Interviewees from all negotiation parties agreed that trust and relationship building should be important goals of native title negotiations, noting that they are particularly important attributes for implementing an agreement. Wayne Bergmann of the Kimberley Land Council, for example, said that where parties do not have a good relationship, agreements “don’t deliver half of what they should”.

However the parties viewed the negotiations in very different terms after the agreement was concluded. Negotiators from Western Australia and Woodside largely felt that while the negotiation had been “robust”, it had resulted in significant trust developing between all parties. One government negotiator described the feeling in the negotiation room as like:

“Stockholm syndrome – everyone became committed to each other in some sort of way or affected by the outcome and the desire to not see hurt, the desire to see everyone come out as a winner.”

Traditional owners and those working for them expressed a very different view. The negotiations were “long, protracted, quite bloody”, said one. Western Australia and Woodside had been “disingenuous” and had viewed traditional owners as “a thorn in their side … and they would do almost anything to get that thorn out”, said another. Of the company, a traditional owner said “you can’t take them at face value, they bullshit you.”

When interviewees were asked why parties had such different views of this aspect of the negotiations, two key reasons emerged.

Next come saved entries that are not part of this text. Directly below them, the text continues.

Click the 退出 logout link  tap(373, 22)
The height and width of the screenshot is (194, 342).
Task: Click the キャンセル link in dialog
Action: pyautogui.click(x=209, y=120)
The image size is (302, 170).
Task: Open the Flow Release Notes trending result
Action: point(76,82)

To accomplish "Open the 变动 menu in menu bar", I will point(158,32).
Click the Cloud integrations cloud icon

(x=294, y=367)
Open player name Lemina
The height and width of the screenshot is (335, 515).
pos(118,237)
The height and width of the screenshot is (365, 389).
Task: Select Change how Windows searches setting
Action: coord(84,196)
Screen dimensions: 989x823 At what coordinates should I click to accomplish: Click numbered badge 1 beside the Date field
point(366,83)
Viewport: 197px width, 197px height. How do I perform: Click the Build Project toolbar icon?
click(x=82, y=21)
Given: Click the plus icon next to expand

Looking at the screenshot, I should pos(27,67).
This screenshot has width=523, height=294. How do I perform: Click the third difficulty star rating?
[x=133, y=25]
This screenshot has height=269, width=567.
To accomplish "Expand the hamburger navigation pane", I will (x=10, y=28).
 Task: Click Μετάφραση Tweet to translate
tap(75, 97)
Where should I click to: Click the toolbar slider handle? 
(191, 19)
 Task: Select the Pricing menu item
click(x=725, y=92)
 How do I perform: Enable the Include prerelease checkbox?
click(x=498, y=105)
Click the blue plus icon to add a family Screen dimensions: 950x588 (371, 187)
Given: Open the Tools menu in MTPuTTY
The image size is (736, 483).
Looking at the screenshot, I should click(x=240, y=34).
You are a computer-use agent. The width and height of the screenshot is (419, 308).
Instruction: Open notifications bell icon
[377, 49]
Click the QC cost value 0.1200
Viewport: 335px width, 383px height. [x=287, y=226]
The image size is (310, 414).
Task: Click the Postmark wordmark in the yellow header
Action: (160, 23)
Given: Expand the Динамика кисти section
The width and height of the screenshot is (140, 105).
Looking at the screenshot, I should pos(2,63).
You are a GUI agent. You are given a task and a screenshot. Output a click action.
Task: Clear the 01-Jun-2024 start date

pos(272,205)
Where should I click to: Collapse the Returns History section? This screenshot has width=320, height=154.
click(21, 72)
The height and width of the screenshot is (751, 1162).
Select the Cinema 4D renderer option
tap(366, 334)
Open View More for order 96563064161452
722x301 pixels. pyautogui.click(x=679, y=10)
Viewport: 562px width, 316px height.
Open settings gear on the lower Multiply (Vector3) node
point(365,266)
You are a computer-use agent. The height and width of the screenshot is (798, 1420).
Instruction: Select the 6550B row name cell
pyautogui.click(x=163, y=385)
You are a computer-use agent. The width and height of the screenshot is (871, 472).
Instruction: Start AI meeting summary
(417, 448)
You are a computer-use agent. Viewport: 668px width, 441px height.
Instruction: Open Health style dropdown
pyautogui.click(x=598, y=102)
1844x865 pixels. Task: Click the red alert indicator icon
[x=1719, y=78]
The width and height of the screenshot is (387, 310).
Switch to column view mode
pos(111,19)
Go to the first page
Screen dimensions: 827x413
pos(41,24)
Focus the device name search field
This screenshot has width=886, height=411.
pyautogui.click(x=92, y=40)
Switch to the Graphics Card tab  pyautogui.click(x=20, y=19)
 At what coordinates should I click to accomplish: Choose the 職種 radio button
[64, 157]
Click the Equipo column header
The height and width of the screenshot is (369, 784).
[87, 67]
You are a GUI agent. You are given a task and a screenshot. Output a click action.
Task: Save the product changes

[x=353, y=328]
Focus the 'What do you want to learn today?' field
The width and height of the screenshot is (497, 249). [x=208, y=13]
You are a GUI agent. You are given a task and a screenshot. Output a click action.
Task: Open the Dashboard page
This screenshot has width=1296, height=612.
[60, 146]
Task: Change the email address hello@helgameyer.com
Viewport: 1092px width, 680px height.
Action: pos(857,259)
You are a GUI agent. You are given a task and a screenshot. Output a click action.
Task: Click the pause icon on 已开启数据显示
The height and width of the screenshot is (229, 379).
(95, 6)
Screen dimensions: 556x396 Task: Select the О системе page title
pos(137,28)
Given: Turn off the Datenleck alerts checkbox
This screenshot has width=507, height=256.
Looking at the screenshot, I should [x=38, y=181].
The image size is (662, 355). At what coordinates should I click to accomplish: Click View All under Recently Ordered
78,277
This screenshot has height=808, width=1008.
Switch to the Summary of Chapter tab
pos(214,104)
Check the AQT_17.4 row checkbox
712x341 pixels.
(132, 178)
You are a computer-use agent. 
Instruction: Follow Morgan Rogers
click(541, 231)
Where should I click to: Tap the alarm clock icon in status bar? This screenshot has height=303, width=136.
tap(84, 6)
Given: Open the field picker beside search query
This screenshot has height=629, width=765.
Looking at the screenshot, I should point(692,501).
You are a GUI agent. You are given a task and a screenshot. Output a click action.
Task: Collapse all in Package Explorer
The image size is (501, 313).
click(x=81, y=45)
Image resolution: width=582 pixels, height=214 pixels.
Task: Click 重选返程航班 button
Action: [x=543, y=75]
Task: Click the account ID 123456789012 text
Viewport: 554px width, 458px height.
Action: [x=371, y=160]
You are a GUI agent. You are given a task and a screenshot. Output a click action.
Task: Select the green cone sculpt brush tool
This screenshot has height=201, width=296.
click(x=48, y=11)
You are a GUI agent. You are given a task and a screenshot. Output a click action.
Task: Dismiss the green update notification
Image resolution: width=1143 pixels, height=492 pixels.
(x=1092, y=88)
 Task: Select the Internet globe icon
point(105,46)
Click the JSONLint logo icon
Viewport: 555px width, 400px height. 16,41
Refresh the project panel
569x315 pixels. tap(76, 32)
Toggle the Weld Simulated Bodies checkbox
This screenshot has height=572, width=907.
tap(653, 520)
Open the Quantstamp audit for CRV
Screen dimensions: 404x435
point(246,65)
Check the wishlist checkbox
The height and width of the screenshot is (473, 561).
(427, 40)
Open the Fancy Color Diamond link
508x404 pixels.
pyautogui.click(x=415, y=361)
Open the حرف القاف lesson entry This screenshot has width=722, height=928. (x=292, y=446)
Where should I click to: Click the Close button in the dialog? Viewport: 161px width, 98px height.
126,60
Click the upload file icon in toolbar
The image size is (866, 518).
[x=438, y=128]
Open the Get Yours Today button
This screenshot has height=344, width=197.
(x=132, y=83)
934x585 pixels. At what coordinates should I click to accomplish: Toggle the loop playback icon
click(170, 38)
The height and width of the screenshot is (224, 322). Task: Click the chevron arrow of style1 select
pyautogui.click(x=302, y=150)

The first was that traditional owners felt at a disadvantage in negotiations. A negotiator for traditional owners said:

“I think that we always had the David and Goliath, so we were very defensive.  Ready to take offense at anything, even sometimes when I don’t think they were actually intending to. If you think you are the underdog and you are fighting your way up, you have a certain attitude.”

The second was that both professional and non-professional negotiators conducted negotiations. Two senior government officials observed that traditional owners who had never experienced commercial negotiations were sometimes visibly upset by adversarial tactics because “they weren’t in on the gamesmanship of it all”. One reflected that Western Australia’s negotiation approach might have been different had they known from the outset that non-professional negotiators would be in the negotiation room.

These are lessons that are useful for all types of negotiations where trust and relationship building should be key negotiation outcomes.

[1] The information contained in this blog post is based on my PhD research: see Lily O’Neill, ‘A Tale of Two Agreements: Negotiating Aboriginal Land Access Agreements in Australia’s LNG Industry’ (PhD thesis, 2016). Available https://minerva-access.unimelb.edu.au/handle/11343/111978. This research used a comparative case study analysis to empirically examine the land access negotiations that led to agreements for Browse LNG in the Kimberley, Western Australia, and Curtis Island LNG in central Queensland. Among other data, it analysed 53 interviews conducted with negotiation participants from all negotiation parties.

[2] Ciaran O’Faircheallaigh, ‘Extractive Industries and Indigenous Peoples: A Changing Dynamic?’ (2013) 30 Journal of Rural Studies 20, 28. Note that in April 2013 Woodside announced that it was pulling out of the development option as detailed in the agreements, leaving large aspects of them likely unenforceable.